- SHORT TASK 1:
Answer these questions from the claim about wheel alignment apparatus below, marking each answer with the matching letter.
(a) What does each wheel of the steerable wheel set carry?
(b) Each non-steerable wheel's single angle determining instrument is in line-of-sight with which instrument?
(c) What does each instrument represent?
═══ TEXT TO READ ═══
2. Apparatus for determining the angular relationship of the
steerable and non-steerable wheels of a vehicle relative to a
longitudinal reference axis of the vehicle and the thrust line of
the non-steerable wheels, the apparatus being associated with the
wheels in sets longitudinally spaced a distance representing the
vehicle wheel base and the wheel tread width, said apparatus
comprising:
(1) first and second wheel position determining instruments carried
by each wheel of the steerable wheel set;
(a) a first one of said instruments being in line-of-sight with
each other transversely of the vehicle;
(2) a single angle determining instrument carried by each
non-steerable wheel in position to be in line-of-sight with a
second instrument carried by a steerable wheel at the same
longitudinal side of the vehicle,
(a) said single instruments and said second instruments being
located in substantial alignment with the axis of rotation of the
vehicle wheels on which each is carried, such that each instrument
represents the plane of wheel rotation;
(3) and all of said instruments being cooperatively operable for
generating signals representative of the positions of the
individual wheels in said sets for determining the thrust line
positions of the non-steerable wheels relative to the longitudinal
reference axis of the vehicle, and for determining the effect on
the positions of the steerable wheels of the thrust line alignment
of the non-steerable wheels.
═══
- SHORT TASK 2: Put the records from the line containing "How do I perform: Click the Stops" through the line containing "click(190, 306)" into a numbered list, leaving out blank lines.
═══ GIVEN INFORMATION ═══
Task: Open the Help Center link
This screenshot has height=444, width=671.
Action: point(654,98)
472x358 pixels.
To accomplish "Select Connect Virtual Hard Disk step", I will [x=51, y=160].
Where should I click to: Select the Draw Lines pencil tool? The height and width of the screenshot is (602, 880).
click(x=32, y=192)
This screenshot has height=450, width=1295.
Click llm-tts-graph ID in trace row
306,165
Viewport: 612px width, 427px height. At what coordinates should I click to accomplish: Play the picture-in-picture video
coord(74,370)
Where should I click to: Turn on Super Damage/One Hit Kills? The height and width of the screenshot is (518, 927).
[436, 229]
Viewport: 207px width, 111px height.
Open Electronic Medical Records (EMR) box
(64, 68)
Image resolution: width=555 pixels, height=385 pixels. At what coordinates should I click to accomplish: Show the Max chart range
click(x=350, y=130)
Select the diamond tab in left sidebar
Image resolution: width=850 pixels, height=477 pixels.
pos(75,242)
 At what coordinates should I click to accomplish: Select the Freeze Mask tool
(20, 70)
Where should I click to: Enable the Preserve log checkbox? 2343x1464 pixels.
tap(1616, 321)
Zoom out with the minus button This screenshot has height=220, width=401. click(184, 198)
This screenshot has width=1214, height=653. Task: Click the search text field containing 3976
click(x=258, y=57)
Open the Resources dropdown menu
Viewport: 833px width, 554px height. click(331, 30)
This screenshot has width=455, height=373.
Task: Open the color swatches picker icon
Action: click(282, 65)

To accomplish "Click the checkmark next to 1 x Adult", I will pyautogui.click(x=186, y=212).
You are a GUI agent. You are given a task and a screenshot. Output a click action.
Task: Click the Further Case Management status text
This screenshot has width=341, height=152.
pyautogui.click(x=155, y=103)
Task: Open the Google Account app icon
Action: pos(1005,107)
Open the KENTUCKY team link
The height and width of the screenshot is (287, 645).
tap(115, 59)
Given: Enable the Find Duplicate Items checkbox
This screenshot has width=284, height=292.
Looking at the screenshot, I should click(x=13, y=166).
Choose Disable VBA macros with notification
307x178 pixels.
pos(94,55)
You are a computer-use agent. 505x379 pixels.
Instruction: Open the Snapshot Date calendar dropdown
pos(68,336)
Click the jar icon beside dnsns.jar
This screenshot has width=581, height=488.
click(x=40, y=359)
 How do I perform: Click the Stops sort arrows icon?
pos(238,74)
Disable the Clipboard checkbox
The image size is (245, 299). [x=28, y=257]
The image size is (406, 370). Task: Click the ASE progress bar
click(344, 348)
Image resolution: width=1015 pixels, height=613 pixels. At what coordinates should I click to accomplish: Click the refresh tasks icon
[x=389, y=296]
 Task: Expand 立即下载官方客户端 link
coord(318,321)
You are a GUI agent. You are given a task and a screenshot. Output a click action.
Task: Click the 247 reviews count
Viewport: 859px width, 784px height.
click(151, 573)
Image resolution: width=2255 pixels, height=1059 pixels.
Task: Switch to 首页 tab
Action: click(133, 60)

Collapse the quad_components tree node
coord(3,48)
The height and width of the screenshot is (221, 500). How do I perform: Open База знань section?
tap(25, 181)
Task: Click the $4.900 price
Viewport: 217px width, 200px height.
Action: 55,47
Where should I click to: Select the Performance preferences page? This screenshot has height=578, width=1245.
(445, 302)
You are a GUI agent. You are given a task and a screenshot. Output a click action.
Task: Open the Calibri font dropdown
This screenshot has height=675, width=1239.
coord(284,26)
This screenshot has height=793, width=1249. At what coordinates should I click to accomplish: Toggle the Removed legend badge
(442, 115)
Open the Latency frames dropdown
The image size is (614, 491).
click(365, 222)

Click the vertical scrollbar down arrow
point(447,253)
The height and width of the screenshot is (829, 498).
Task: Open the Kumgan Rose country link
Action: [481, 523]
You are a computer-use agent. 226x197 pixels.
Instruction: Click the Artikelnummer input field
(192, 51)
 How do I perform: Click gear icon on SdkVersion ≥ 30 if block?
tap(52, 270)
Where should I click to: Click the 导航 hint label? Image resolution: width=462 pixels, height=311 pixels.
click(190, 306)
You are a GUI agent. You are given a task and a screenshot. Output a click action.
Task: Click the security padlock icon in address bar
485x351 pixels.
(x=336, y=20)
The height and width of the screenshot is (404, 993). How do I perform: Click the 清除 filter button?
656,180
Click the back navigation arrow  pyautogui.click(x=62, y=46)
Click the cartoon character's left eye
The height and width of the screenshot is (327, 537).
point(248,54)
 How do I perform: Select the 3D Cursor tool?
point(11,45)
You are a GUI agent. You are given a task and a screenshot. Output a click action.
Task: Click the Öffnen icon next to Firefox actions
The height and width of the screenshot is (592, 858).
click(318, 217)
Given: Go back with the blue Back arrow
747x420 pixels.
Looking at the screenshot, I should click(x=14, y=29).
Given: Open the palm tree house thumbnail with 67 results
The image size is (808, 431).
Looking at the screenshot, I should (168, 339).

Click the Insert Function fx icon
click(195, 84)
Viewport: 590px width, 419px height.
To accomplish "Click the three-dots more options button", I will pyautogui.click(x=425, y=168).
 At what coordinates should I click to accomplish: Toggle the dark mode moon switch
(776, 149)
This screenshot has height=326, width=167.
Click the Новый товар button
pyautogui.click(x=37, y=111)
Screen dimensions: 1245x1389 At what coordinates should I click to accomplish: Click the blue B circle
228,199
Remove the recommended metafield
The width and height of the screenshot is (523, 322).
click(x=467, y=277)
═══
- EXERCISE ANSWER 1:
(a) First and second wheel position determining instruments.
(b) A second instrument carried by a steerable wheel at the same longitudinal side of the vehicle.
(c) The plane of wheel rotation.

- EXERCISE ANSWER 2:
1.  How do I perform: Click the Stops sort arrows icon?
2. pos(238,74)
3. Disable the Clipboard checkbox
4. The image size is (245, 299). [x=28, y=257]
5. The image size is (406, 370). Task: Click the ASE progress bar
6. click(344, 348)
7. Image resolution: width=1015 pixels, height=613 pixels. At what coordinates should I click to accomplish: Click the refresh tasks icon
8. [x=389, y=296]
9.  Task: Expand 立即下载官方客户端 link
10. coord(318,321)
11. You are a GUI agent. You are given a task and a screenshot. Output a click action.
12. Task: Click the 247 reviews count
13. Viewport: 859px width, 784px height.
14. click(151, 573)
15. Image resolution: width=2255 pixels, height=1059 pixels.
16. Task: Switch to 首页 tab
17. Action: click(133, 60)
18. Collapse the quad_components tree node
19. coord(3,48)
20. The height and width of the screenshot is (221, 500). How do I perform: Open База знань section?
21. tap(25, 181)
22. Task: Click the $4.900 price
23. Viewport: 217px width, 200px height.
24. Action: 55,47
25. Where should I click to: Select the Performance preferences page? This screenshot has height=578, width=1245.
26. (445, 302)
27. You are a GUI agent. You are given a task and a screenshot. Output a click action.
28. Task: Open the Calibri font dropdown
29. This screenshot has height=675, width=1239.
30. coord(284,26)
31. This screenshot has height=793, width=1249. At what coordinates should I click to accomplish: Toggle the Removed legend badge
32. (442, 115)
33. Open the Latency frames dropdown
34. The image size is (614, 491).
35. click(365, 222)
36. Click the vertical scrollbar down arrow
37. point(447,253)
38. The height and width of the screenshot is (829, 498).
39. Task: Open the Kumgan Rose country link
40. Action: [481, 523]
41. You are a computer-use agent. 226x197 pixels.
42. Instruction: Click the Artikelnummer input field
43. (192, 51)
44.  How do I perform: Click gear icon on SdkVersion ≥ 30 if block?
45. tap(52, 270)
46. Where should I click to: Click the 导航 hint label? Image resolution: width=462 pixels, height=311 pixels.
47. click(190, 306)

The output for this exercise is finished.